So my invitation to all of you who have managed to read this far is to join this very important discussion. Let’s start a transformation not just of the church but of the society we live in. What theses would you like to add for discussion? Here’s a few to get you thinking pleas add your own or contribute to the discussion in any way by sharing this post and adding your own comments.
2. The church is to be a community of change imbibing, proclaiming and facilitating the life and teaching of Jesus for the benefit of all.
3. Justice, mercy and humility are paramount virtues in the quest to be such transforming agents
4. No institution or religion, or philosophy or scientific endeavour has a monopoly on the truth, we need to work together in a spirit of respectful dialogue to transform our religious, social and political structure so there might truly be ‘good news to the poor’.
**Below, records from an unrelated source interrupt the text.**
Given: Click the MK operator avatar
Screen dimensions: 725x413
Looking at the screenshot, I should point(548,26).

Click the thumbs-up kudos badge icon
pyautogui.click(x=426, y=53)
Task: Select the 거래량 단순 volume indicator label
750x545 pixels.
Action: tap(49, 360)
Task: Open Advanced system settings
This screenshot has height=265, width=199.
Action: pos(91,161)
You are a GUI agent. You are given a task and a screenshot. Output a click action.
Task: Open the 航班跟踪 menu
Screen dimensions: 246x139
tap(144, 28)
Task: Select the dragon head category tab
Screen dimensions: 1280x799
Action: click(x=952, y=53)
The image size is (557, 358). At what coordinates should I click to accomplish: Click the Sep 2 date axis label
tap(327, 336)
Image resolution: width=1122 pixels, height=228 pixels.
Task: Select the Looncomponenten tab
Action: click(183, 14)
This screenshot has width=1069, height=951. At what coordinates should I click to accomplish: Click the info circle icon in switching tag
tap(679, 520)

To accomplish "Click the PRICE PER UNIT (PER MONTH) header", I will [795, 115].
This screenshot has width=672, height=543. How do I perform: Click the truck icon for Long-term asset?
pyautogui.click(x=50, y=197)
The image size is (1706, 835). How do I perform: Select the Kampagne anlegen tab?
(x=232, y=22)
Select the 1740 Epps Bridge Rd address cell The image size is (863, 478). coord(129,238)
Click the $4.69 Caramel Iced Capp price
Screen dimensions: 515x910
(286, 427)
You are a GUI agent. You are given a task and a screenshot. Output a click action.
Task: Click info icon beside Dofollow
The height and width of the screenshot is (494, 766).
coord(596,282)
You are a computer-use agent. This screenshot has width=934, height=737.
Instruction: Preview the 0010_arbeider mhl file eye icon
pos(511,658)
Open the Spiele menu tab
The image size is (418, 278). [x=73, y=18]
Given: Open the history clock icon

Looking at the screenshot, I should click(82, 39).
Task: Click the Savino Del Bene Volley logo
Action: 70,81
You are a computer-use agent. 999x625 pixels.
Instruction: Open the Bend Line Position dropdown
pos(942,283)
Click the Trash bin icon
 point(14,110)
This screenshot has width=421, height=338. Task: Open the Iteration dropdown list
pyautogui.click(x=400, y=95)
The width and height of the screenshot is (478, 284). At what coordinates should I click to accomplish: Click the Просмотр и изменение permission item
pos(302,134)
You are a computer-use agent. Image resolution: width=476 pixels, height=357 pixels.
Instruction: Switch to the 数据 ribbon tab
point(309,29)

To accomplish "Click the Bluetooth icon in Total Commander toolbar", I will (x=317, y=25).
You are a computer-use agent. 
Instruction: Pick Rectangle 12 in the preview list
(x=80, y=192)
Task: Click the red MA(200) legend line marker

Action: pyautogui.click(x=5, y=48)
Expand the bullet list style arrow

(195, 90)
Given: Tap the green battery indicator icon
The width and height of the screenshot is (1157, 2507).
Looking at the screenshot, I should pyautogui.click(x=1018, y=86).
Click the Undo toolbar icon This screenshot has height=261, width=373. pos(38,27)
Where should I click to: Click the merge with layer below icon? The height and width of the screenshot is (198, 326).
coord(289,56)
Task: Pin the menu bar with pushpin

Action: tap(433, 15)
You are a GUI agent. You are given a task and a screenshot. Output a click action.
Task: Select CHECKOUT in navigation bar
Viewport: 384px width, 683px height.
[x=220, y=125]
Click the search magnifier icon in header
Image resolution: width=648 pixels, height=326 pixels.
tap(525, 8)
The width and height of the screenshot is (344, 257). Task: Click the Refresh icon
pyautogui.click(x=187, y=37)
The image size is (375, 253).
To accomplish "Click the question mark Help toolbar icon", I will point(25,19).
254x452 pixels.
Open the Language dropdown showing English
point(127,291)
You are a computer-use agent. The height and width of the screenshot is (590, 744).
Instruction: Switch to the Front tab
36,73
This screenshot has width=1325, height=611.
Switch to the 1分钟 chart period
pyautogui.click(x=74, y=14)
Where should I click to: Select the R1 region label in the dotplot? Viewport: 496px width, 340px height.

5. “Salvation” (healing) is a much bigger idea than getting into heaven when you die, but involves health for the whole person, body mind and spirit, health for society and health for the planet.
6. Exclusivism, especially that which seeks to control people by decreeing who is ‘saved’ and who is not is an intolerable evil and completely contrary to the life and teaching of Jesus.
7. The bible is a collection of ancient documents that must be interpreted as such. It is not a science book. It is nonsense to say that it is infallible. Using the bible as a proof text to maintain power and control is an intolerable evil.
8. The ‘proof’ of good religion is the fruit that is produces, in terms of improvements to people’s individual wellbeing, community wellbeing and environmental well-being.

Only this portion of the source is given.